Task details:
In the records below, which lines include "Expand"? Copy them.

Stored items:
+ + +

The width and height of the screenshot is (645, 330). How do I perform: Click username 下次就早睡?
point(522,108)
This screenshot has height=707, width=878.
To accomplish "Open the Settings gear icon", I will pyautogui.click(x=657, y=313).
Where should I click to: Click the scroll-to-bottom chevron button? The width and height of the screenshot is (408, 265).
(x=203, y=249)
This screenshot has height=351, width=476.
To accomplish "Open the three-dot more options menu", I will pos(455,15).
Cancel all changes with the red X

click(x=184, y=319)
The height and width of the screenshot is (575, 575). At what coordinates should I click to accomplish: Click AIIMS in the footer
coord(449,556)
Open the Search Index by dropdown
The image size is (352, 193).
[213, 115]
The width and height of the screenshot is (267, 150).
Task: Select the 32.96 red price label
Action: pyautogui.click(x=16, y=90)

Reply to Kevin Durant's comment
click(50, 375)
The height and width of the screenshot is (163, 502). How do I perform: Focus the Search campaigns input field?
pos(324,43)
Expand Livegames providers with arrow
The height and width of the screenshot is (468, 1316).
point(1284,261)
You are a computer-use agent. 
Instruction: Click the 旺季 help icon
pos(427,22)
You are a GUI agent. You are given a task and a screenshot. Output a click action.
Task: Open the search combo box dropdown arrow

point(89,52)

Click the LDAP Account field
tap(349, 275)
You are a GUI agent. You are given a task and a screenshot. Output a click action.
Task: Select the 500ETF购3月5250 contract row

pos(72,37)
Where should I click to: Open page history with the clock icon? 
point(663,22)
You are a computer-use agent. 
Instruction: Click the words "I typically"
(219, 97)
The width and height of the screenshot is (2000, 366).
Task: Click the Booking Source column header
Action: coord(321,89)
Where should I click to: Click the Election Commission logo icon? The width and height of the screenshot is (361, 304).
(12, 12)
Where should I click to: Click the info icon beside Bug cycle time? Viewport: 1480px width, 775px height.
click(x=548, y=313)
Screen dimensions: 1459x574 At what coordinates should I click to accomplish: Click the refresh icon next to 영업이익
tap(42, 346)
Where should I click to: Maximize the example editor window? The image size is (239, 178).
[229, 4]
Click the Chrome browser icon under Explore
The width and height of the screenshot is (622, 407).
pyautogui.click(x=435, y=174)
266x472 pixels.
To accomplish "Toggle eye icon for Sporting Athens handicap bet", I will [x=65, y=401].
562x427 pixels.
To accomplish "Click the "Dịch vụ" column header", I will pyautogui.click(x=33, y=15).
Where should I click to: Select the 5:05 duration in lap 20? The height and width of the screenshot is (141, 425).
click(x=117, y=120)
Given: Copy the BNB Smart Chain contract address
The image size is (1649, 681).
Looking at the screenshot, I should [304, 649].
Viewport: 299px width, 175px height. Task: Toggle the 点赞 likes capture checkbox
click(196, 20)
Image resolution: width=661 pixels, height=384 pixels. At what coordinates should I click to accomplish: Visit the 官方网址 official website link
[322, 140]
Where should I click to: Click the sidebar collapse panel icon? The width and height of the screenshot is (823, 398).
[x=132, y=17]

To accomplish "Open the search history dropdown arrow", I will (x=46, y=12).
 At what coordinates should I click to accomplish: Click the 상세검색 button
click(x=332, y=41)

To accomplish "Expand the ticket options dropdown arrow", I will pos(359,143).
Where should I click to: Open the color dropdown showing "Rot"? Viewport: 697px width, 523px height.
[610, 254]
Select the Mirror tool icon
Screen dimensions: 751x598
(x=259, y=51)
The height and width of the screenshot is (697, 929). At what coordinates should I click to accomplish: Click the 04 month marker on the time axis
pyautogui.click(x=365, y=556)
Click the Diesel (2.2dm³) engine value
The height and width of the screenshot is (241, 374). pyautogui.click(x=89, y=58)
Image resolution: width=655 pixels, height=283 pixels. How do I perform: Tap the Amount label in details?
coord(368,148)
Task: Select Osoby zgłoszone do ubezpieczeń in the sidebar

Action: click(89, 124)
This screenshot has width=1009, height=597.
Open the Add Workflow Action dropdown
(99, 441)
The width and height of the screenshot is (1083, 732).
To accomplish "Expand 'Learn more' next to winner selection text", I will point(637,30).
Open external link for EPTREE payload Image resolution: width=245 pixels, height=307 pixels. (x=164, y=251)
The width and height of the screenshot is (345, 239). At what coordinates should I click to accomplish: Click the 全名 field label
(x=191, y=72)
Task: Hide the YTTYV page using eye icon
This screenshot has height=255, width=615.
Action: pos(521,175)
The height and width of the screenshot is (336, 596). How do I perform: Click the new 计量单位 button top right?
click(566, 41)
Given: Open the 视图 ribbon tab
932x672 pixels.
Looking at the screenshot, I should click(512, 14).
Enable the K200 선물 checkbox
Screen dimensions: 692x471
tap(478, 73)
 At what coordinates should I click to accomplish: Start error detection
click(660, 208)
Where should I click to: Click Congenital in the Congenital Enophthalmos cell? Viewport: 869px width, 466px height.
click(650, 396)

+ + +

Answer section:
Expand Livegames providers with arrow
To accomplish "Expand the ticket options dropdown arrow", I will pos(359,143).
To accomplish "Expand 'Learn more' next to winner selection text", I will point(637,30).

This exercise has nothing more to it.